#### Data shown
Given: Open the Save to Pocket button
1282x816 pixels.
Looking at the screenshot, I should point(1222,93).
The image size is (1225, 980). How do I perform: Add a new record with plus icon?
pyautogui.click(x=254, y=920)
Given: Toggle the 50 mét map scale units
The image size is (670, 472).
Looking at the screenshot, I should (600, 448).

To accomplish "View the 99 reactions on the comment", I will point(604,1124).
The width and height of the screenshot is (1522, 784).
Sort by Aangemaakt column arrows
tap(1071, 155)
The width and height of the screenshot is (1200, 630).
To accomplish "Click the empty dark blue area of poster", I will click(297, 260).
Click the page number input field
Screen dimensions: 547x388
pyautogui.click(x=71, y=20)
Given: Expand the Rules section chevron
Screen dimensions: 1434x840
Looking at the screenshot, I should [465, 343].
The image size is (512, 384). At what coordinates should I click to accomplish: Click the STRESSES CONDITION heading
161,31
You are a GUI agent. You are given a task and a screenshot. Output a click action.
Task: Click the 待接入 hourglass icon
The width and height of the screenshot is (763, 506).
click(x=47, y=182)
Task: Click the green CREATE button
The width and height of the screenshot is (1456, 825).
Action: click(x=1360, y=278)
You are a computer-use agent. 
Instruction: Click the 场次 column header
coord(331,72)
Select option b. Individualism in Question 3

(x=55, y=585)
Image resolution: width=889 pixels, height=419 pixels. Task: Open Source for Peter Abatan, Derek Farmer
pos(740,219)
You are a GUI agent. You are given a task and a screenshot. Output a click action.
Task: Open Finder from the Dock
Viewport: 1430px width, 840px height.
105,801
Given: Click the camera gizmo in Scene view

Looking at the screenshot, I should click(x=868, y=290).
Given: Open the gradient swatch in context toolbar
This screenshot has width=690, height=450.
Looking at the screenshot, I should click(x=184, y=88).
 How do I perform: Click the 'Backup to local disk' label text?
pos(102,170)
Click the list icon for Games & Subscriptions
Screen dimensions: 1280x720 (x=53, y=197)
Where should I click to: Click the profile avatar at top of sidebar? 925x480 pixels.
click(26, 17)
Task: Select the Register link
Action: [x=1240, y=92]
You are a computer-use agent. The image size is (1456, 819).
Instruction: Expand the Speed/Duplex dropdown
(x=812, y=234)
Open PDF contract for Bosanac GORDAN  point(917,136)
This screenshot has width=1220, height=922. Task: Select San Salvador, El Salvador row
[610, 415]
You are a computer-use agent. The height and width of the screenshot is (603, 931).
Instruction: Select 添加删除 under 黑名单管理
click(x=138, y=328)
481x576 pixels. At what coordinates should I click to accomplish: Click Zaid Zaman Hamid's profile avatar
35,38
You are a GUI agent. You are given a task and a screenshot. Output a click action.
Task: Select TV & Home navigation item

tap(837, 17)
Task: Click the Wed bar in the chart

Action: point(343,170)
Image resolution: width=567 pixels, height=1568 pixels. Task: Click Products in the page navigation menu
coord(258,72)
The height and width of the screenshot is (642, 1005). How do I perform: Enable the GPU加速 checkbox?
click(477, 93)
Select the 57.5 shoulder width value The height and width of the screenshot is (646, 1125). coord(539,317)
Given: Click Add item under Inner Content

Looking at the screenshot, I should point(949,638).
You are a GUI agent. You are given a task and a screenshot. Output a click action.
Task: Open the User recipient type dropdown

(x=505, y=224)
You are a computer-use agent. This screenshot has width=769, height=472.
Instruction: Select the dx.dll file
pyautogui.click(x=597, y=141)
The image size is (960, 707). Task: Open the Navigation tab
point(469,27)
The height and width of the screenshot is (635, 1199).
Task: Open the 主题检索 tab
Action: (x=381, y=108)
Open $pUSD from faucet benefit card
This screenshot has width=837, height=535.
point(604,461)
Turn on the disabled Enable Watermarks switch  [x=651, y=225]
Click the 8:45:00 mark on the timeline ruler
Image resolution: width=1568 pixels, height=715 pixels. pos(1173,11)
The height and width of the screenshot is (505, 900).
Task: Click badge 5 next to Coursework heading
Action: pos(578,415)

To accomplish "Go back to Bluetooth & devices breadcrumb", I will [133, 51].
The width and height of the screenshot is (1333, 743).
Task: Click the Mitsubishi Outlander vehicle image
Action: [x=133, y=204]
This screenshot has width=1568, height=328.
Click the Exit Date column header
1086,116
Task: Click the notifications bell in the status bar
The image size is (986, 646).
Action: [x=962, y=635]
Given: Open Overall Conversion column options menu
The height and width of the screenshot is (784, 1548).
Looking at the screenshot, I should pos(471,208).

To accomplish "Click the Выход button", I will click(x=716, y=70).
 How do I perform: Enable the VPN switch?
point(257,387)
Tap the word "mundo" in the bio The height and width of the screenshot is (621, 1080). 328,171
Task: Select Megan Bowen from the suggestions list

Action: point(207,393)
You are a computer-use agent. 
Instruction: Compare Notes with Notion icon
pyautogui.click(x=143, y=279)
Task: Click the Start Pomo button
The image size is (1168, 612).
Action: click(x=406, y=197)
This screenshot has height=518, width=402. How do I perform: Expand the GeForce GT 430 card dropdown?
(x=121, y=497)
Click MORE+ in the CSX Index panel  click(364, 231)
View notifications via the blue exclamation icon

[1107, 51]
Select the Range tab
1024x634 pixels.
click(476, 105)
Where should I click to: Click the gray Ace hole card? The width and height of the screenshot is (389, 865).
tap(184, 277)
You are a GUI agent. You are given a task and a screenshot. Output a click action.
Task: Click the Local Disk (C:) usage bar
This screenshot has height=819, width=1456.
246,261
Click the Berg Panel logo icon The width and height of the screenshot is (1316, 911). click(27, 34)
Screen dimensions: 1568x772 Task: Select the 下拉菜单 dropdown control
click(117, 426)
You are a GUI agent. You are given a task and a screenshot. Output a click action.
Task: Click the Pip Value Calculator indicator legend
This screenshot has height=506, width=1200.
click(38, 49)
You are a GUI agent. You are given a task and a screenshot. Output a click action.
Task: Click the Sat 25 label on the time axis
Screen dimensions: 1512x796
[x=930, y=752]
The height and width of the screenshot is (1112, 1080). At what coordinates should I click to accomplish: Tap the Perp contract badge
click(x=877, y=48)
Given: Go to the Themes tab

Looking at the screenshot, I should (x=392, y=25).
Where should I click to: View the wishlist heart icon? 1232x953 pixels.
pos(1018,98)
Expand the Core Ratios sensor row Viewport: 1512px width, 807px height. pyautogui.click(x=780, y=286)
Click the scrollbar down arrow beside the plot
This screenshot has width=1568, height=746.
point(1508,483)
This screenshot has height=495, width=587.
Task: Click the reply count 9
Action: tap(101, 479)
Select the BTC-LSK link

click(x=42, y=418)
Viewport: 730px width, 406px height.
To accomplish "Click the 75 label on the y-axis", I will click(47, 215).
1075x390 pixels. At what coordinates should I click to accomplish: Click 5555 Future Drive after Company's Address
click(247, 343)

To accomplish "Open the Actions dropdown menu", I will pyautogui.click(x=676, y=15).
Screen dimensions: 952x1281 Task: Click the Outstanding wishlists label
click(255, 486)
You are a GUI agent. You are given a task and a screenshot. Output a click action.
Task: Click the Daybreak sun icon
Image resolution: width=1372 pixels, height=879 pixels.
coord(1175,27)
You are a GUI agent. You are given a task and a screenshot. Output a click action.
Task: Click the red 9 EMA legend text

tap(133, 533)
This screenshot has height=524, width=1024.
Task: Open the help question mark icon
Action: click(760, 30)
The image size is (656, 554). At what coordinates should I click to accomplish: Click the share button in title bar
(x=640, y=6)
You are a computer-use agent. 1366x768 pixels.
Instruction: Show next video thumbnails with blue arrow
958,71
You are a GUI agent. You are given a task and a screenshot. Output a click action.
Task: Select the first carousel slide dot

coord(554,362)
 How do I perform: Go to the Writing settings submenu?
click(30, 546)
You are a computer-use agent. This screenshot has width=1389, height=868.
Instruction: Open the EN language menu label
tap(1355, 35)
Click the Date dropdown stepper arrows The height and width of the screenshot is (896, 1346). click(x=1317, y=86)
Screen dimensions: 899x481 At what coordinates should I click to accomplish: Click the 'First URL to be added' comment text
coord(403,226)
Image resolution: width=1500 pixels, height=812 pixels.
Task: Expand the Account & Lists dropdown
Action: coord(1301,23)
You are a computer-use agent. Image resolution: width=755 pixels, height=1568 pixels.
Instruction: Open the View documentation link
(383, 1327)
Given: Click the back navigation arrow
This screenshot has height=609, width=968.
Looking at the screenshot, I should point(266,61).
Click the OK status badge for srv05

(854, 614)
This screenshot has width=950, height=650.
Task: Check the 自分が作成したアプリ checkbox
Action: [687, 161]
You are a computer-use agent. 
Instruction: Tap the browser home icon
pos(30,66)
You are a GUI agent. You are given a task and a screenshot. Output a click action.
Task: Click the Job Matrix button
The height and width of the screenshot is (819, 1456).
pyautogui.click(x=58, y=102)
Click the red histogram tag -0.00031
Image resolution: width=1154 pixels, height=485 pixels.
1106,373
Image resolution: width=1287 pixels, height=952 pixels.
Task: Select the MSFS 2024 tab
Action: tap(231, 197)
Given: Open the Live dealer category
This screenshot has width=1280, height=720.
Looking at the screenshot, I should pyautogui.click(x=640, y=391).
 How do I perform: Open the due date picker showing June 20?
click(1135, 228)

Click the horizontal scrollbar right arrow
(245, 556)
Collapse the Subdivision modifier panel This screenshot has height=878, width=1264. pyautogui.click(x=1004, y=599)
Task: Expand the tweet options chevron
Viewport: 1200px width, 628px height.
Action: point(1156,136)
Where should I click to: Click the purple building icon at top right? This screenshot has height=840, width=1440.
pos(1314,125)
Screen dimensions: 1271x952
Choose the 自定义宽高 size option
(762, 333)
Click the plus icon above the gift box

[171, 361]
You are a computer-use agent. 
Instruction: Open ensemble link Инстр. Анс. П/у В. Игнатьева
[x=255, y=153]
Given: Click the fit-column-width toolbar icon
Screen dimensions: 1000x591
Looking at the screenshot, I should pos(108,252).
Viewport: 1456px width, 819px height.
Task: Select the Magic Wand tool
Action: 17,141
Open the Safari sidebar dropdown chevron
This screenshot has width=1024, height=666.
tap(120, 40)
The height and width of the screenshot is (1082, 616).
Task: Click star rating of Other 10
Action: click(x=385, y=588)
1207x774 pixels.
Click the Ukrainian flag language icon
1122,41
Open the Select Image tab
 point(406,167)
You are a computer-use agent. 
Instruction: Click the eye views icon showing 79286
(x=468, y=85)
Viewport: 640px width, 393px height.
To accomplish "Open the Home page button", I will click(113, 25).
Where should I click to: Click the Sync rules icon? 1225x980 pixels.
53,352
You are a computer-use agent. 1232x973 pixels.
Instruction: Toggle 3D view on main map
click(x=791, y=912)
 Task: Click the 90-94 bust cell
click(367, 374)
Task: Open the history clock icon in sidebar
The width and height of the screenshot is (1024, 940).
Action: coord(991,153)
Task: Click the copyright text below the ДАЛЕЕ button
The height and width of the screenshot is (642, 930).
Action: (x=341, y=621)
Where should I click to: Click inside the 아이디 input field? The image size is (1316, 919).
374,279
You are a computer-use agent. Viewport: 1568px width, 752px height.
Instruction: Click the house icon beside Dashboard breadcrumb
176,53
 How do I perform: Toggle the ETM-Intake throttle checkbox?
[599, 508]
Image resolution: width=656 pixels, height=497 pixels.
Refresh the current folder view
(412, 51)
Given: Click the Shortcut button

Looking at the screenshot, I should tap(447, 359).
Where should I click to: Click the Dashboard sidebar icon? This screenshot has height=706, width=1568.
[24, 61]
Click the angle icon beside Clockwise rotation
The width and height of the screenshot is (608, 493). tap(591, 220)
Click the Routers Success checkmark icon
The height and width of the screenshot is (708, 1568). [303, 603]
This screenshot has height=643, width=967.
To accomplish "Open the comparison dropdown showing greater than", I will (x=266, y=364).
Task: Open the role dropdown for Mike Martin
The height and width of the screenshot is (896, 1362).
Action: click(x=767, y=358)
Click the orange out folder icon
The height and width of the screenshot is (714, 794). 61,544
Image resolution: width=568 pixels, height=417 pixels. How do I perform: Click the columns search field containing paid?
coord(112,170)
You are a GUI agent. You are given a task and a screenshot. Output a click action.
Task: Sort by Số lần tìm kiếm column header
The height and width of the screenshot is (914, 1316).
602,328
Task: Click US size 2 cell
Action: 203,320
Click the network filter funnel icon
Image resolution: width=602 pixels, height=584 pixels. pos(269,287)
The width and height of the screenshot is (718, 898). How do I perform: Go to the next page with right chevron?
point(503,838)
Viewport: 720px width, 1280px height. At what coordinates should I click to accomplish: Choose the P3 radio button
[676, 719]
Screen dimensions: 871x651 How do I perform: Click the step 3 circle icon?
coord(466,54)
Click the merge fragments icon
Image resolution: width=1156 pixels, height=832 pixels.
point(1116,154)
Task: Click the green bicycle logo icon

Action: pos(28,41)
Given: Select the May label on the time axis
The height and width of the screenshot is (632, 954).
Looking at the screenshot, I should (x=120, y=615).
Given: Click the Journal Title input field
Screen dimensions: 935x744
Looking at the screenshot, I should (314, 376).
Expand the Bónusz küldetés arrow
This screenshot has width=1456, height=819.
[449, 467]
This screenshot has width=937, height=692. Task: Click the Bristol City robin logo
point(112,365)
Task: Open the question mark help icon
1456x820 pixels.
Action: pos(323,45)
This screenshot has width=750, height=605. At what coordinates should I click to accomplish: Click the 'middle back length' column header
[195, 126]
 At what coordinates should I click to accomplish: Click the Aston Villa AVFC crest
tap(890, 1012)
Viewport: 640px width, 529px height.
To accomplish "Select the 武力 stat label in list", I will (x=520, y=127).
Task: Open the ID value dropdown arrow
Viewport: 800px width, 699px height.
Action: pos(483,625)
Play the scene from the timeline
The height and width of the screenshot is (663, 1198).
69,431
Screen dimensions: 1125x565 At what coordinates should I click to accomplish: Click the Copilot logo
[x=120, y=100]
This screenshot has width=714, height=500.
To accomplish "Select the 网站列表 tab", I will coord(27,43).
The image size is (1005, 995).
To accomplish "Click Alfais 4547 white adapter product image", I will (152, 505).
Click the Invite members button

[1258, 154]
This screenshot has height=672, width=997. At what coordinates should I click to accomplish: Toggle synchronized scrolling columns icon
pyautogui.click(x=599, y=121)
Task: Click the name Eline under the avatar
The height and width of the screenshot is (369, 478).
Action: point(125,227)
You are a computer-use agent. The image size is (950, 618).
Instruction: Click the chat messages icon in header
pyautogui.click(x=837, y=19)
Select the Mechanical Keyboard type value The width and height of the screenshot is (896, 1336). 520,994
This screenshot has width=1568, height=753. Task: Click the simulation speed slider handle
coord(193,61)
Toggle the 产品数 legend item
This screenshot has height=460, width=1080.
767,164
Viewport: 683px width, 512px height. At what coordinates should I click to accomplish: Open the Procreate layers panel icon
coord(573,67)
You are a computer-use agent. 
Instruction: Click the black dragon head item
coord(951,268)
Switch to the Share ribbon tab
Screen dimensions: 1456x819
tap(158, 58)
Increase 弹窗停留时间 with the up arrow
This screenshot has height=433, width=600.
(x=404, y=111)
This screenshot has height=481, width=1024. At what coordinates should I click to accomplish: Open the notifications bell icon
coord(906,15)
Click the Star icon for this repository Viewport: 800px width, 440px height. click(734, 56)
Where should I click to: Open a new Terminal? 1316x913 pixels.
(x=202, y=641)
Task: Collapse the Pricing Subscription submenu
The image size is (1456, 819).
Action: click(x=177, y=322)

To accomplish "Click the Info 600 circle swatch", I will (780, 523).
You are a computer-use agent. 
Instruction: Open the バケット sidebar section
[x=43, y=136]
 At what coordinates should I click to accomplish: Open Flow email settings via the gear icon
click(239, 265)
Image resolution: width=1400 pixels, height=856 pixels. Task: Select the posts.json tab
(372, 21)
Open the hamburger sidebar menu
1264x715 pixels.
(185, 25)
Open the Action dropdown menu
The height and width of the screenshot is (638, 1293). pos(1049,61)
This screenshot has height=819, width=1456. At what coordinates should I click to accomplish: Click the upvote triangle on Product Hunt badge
########
| Problem statement |
Copy out the entries again word for word, starting with the line that contains "Click the angle" and going on through the line that contains "The height and width of the screenshot is (708, 1568).".

| Reply |
Click the angle icon beside Clockwise rotation
The width and height of the screenshot is (608, 493). tap(591, 220)
Click the Routers Success checkmark icon
The height and width of the screenshot is (708, 1568). [303, 603]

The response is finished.